A full 21 years after his horrific crash at Goodwood had brought a premature end to his Formula 1 career, Moss was invited to drive the Brabham at Brands Hatch on the shorter Indy version of the track. Moss had recently made an unsuccessful return to racing with for Richard Lloyd’s Audi team in the British Saloon Car Championship. But despite this, he was still a huge name in the sport.
According to Simon Taylor’s recent Moss biography My Racing Life, Moss instigated the test by expressing a desire to Bernie Ecclestone that he would like to experience what 800bhp actually felt like.
Moss arrived at the track in his old silk overalls, Herbert Johnson crash hat and goggles.
“I had special dispensation from the FIA, which meant I could run with my open-face helmet – only me and Sir Jack Brabham were allowed to do that,” Moss recalls. “It also meant I could still where silk overalls, not the big, clumsy things they wear today.”
After a series of tracking laps behind the camera car, Moss was let loose in the flame-spitting racer.
“It was quite an eye-opening experience as it obviously had much more power than anything I was used to,” says Moss. “The main difference, of course, was the slicks – I’d never raced on slicks before – and I was really staggered by the way you could just put your foot down and the thing would stick.
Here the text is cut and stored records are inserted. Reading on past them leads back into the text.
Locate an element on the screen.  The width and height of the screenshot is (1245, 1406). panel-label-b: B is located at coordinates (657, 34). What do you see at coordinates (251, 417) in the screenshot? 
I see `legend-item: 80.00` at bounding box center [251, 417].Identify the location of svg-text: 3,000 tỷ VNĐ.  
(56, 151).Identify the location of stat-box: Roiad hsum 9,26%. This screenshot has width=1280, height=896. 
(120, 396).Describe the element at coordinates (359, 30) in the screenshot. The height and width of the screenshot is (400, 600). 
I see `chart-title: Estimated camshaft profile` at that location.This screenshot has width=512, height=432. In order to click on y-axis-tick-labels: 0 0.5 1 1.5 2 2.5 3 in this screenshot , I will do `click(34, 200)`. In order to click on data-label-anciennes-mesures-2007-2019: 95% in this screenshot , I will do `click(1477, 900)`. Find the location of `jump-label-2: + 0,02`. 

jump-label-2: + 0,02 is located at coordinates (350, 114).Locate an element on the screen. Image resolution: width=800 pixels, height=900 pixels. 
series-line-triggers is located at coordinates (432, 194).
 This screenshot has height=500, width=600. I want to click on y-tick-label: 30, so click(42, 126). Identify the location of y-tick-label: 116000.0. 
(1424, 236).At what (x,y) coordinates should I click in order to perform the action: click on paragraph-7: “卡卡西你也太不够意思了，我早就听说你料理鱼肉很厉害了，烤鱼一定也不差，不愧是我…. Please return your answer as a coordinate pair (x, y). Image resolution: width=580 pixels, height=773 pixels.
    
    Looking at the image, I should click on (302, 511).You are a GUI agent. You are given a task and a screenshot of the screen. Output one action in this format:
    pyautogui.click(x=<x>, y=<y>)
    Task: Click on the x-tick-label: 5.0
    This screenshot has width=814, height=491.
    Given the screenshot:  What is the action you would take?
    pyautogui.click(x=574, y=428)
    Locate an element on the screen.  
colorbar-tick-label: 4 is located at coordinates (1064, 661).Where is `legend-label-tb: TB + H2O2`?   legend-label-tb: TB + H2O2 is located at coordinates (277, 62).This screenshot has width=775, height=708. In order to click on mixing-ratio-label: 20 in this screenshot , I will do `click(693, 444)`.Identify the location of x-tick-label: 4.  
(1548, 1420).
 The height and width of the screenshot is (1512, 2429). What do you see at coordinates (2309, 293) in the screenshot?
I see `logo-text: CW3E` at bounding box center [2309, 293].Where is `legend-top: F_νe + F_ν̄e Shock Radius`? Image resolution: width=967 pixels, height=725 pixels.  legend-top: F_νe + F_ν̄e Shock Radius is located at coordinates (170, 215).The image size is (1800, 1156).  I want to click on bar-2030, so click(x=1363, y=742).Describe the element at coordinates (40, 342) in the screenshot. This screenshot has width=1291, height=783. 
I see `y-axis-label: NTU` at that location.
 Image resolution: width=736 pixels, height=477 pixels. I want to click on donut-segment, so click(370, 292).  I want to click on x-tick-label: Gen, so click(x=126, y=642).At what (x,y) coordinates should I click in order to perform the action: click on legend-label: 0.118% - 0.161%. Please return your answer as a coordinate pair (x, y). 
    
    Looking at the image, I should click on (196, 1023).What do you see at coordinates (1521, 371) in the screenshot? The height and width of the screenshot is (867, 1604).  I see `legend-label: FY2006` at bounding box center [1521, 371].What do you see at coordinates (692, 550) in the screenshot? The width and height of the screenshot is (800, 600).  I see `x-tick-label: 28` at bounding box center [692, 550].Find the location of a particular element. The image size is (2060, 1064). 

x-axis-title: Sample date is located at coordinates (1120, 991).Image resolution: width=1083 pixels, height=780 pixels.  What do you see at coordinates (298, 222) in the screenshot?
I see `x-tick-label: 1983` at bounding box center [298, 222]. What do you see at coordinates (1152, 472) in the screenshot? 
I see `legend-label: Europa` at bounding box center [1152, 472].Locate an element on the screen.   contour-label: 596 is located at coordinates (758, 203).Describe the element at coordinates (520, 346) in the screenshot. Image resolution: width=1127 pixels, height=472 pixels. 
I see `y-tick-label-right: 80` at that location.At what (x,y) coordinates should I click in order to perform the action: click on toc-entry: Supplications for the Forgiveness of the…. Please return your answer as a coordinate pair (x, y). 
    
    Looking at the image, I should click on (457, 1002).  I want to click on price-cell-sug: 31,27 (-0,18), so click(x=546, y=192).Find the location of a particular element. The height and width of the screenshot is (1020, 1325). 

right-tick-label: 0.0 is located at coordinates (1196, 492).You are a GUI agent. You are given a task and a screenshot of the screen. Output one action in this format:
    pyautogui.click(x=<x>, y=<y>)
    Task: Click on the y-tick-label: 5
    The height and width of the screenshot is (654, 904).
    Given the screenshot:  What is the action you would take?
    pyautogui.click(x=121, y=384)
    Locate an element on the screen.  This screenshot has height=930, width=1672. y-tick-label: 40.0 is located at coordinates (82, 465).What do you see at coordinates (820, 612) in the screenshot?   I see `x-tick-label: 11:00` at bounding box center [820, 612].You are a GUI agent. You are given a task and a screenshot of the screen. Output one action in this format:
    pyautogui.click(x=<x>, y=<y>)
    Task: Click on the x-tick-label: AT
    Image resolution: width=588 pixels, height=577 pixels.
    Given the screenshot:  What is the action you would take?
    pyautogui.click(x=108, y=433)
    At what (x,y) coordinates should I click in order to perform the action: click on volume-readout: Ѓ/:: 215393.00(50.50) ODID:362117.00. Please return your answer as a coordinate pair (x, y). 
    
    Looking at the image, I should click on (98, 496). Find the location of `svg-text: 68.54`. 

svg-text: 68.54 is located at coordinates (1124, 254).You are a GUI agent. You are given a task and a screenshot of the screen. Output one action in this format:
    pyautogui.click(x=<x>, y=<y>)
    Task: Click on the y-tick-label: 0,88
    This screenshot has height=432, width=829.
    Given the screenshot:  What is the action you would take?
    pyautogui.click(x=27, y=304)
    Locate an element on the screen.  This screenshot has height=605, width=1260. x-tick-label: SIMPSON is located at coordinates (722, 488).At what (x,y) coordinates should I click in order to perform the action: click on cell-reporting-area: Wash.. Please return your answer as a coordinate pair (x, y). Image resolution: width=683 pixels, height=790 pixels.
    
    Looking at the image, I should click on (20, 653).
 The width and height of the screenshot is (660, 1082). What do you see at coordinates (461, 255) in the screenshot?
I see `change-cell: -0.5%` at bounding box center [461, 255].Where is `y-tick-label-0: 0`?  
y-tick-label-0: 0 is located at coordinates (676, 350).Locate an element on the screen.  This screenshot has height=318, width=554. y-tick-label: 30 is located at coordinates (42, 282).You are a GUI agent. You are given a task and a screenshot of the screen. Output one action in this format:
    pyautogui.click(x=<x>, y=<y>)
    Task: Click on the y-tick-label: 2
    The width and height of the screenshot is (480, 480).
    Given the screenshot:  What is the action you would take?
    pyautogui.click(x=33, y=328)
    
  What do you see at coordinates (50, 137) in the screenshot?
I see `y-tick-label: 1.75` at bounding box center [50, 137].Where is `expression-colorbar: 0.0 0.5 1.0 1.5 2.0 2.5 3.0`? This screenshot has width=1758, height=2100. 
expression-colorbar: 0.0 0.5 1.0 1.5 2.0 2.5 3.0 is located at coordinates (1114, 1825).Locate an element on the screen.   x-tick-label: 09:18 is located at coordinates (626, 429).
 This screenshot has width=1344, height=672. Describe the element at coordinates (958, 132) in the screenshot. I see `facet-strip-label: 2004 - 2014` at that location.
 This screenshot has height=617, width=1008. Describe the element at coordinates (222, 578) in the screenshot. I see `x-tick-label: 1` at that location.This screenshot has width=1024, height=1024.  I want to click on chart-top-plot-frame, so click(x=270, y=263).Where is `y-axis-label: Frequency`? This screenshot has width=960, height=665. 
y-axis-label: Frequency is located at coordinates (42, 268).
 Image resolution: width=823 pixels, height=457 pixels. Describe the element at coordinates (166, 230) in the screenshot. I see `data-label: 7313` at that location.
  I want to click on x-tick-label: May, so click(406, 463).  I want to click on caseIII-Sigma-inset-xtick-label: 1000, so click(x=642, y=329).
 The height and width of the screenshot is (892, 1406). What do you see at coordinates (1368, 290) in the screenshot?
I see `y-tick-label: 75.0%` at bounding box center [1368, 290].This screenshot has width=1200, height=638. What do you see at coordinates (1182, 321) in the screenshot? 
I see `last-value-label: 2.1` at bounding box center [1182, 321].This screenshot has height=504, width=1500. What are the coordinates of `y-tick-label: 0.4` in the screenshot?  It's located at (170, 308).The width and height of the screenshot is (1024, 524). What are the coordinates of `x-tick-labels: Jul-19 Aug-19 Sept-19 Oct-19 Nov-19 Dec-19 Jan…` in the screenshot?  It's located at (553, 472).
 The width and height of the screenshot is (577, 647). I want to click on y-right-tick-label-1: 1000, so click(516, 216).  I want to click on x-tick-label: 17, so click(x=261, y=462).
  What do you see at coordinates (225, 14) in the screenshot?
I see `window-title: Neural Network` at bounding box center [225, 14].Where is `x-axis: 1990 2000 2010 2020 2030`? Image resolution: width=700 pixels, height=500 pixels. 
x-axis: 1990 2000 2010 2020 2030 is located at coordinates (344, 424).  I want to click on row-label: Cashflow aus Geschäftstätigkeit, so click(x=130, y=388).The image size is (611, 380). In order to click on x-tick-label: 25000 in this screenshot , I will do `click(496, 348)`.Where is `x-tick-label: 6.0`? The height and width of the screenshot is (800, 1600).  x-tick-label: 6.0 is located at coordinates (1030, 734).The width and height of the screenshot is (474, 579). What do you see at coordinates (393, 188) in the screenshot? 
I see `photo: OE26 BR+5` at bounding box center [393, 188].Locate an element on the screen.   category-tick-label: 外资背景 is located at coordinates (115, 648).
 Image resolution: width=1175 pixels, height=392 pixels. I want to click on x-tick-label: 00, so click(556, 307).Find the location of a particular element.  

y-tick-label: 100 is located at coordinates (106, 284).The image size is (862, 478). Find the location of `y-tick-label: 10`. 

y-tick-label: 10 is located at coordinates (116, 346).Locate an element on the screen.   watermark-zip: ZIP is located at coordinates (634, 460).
The experience really did impress me immensely.”
Three other drivers were there that day, Italians Pierluigi Martini and Ivan Capelli and a teenage American called Davy Jones. Jones recalls that Moss’s stint with the old-style crash helmet didn’t last long.
“He went out and he had his leather skull cap with his goggles on. He drove kind of slowly around the back nice and easy and as he came around the front straightaway and gave it a bit of a wellie, and when the boost came on, it accelerated off quite quickly and he backed out of it right away! He came in the next lap and said ‘I need my helmet, I need my helmet! I can’t breathe.’ ”
In total Moss did approximately 60 laps. According to the AUTOSPORT report of the test, he set a best time of 46.90s seconds, which was easily the fastest he had ever lapped that version of the Brands Hatch track. Martini set the pace that day with a lap of 41.75s, while Jones and Capelli both recorded best times of 43.70s.